Using the trend graphs

  • You should probably be looking at a years worth of data here, so we recommend that you change the date range to 1-year. 
  • It shows trends over time, what days and weeks and months are the busiest. You can investigate dips and spikes to determine the reasons why.
  • You can identity a certain trend on the graph and zoom in on it by selecting that area with your mouse. This gives you more detail about the trend e.g. if you happen to notice a spike in traffic and orders at the time you sent an email marketing campaign - you can tell what affect this had on your  business.
  • Often these graphs will appear a bit "spikey" and it may be difficult to visualise the trends. In this case you should ‘smooth’ the graph over a number of periods to get a clean view of your trends and find out how the graphs work

Visits

This shows the number of visitors over the selected time period. It compares total visitors with return visitors. The difference of course will be the "new visitors"

Goals

This is a graph over time of all your goals together. From this graph you can quickly see:
  • a comparison of all your goals, you can see which goals are performing best.
  • a trend over time for each goal - so which months, seasons and days of the year have worked the best or which campaigns have worked the best.
The website comes with the most important system goals setup for you.
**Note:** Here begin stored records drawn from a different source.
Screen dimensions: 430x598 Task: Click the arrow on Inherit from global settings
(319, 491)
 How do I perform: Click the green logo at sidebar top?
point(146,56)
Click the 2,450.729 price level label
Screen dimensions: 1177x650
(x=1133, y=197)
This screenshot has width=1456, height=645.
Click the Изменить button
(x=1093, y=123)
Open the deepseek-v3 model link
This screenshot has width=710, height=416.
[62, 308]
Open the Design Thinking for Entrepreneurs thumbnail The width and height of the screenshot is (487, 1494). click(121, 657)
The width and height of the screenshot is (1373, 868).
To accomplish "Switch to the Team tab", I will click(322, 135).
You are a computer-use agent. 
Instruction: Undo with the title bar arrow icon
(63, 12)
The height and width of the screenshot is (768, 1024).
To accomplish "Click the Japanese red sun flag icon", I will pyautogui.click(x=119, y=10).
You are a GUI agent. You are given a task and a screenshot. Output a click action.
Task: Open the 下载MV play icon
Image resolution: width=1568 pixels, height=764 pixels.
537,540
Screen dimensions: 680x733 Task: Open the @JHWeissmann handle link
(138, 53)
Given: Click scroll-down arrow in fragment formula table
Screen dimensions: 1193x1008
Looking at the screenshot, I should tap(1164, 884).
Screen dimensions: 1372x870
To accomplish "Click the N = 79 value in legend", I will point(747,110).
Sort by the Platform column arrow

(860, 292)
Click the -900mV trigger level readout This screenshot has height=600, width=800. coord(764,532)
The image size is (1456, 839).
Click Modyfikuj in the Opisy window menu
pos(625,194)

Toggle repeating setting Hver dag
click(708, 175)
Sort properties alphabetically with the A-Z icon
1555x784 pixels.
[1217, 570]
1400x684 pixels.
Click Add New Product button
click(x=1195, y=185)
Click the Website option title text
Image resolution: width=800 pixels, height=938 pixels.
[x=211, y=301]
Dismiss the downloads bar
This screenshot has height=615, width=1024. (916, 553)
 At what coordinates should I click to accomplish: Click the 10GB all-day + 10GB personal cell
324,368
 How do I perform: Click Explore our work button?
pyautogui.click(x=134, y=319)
For example an ecommerce website comes pre-setup with orders, and enquiries. You can also set up your own custom goals that will display on the dashboard.


Revenue

This graph shows the amount of revenue generated through online orders over the selected time period. It compares the amount of orders from total visitors and return visitors. 

It shows trends over time, what days, weeks and months are the most successful. You can investigate dips and spikes to determine the reasons why.